### Passage:
▼

The meats present a particularly interesting dilemma. Shoppers need to answer the question, “Do I have enough space in my freezer, a big enough family, or enough friends to invite to dinner, to buy such a quantity of perishable food?”

Ponder that as we stroll down the meat aisle. USDA choice New York steaks from grain-fed Midwest cows are sold three to a package, ground beef six pounds per package, filet mignon four to a package. You can pick up 10 pork chops or eight tri-tips in one shot. There are whole beef sirloins, whole pork tenderloins (we’re talking over seven pounds), whole top sirloins (10 pounds).

Chicken comes in packages of 10 breasts, 12 thighs, 20 drumsticks or two whole birds.

We did a little price comparison for several items, taking the Price Club cost and stacking it up against average prices from several Ventura County butchers. Here’s what we found as of last week.

▲

### Goals:
1) Answer these from the passage on bulk meat at Price Club:
(a) How many pounds of ground beef come in one package?
(b) How many thighs are in a package of chicken thighs?
(c) Whose prices were the Price Club costs compared against?
2) Please list every way chicken is packaged according to the passage on bulk meat at Price Club.
3) Carry the piece on bulk meat at Price Club forward from its final sentence.

### Data rows:
▼

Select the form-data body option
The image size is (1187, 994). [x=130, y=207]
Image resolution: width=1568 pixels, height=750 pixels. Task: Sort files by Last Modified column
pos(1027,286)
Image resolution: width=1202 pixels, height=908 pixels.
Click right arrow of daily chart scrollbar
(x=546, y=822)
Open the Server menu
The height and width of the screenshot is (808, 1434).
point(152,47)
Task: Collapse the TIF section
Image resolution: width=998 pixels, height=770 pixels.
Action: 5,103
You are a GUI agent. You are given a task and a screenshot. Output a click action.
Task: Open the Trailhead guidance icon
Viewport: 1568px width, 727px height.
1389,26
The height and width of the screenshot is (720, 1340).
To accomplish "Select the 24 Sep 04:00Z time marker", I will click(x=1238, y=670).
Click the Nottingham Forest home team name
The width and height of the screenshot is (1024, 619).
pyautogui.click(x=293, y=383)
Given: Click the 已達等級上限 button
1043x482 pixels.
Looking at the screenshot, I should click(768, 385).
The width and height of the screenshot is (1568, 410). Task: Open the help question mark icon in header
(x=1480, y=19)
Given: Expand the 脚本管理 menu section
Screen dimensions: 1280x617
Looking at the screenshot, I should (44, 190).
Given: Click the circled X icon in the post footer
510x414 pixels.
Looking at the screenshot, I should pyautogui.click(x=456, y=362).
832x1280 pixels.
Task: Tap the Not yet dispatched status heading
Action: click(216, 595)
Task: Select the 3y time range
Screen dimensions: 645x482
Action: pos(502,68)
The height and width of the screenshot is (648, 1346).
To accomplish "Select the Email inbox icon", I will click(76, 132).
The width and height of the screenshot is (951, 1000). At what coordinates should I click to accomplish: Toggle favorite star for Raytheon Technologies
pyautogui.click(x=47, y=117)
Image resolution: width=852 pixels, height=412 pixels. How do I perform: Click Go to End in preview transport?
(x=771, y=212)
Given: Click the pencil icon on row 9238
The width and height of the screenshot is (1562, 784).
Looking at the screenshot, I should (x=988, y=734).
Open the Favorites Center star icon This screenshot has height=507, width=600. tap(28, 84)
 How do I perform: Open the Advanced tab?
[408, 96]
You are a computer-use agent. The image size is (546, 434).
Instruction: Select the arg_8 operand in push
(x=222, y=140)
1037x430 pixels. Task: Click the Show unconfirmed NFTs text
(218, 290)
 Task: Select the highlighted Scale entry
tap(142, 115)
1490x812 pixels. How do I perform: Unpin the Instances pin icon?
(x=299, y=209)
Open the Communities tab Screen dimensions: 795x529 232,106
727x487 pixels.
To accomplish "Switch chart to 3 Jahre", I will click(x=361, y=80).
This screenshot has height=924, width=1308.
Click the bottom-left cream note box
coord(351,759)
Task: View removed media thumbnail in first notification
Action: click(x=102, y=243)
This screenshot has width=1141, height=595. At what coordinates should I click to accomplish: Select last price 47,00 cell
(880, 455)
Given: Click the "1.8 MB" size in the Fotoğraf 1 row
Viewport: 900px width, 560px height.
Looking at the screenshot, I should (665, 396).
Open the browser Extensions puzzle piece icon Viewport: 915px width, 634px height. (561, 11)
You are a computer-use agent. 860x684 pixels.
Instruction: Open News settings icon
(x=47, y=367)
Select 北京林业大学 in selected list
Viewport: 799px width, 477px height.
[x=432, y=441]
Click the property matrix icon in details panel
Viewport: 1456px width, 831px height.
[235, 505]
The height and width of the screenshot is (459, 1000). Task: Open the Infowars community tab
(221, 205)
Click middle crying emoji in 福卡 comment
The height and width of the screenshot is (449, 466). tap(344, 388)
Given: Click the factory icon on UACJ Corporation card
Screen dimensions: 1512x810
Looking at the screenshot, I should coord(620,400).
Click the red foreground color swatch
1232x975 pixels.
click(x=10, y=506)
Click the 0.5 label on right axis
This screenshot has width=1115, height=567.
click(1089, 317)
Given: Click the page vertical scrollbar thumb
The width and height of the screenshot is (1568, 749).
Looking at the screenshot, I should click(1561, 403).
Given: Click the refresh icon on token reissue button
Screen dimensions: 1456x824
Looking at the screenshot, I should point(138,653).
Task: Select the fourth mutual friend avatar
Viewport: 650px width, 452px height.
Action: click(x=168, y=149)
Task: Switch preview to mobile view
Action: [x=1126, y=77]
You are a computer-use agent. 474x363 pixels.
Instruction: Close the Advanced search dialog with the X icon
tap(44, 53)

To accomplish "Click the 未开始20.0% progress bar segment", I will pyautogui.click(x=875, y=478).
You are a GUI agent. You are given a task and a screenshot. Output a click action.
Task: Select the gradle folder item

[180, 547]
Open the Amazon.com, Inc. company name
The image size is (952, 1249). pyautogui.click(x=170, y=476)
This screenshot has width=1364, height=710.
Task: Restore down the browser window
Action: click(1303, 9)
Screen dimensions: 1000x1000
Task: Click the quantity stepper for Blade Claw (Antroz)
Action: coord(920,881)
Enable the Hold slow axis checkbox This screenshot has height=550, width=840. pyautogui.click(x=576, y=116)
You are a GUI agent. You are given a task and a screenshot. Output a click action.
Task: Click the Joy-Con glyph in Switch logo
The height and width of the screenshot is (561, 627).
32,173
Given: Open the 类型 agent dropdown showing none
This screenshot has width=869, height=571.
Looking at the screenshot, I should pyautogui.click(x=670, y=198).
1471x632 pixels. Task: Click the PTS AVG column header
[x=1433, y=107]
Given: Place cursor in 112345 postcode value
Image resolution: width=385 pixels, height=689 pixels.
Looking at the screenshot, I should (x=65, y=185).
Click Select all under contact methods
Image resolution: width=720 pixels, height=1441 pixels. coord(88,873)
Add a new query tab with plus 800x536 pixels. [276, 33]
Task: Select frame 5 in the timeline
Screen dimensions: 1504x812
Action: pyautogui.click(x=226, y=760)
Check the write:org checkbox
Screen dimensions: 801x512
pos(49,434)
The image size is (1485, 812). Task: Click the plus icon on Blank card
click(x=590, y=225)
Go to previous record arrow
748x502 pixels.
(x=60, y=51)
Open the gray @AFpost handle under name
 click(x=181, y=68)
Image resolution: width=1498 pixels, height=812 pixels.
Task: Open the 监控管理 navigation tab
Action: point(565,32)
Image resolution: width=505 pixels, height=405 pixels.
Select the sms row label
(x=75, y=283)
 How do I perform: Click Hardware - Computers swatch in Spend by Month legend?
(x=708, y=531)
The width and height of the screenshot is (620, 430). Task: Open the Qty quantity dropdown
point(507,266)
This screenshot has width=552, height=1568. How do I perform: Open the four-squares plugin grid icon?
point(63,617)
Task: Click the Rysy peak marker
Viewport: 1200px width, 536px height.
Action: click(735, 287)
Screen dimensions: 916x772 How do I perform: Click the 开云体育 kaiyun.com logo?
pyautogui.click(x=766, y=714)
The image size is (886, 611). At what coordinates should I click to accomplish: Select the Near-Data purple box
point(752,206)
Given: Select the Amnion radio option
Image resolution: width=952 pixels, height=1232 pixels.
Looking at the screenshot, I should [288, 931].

▲

### The results:
1)
(a) Six pounds.
(b) 12.
(c) Average prices from several Ventura County butchers.

2)
- 10 breasts
- 12 thighs
- 20 drumsticks
- Two whole birds

3)
Tri-tip was $2.99 per pound at the Price Club, $4.08 per pound at the butcher shops. Ground sirloin was $1.99 per pound at the Price Club, $2.72 at the butchers. Whole beef filets were $6.18 per pound at the Price Club, $10.32 at the butchers.

There isn’t a large selection of fish, but the price is right. Last week, the Price Club was selling salmon fillets for $4.99 a pound, about half the price of local fish markets. The smallest package runs about 2 1/2 pounds.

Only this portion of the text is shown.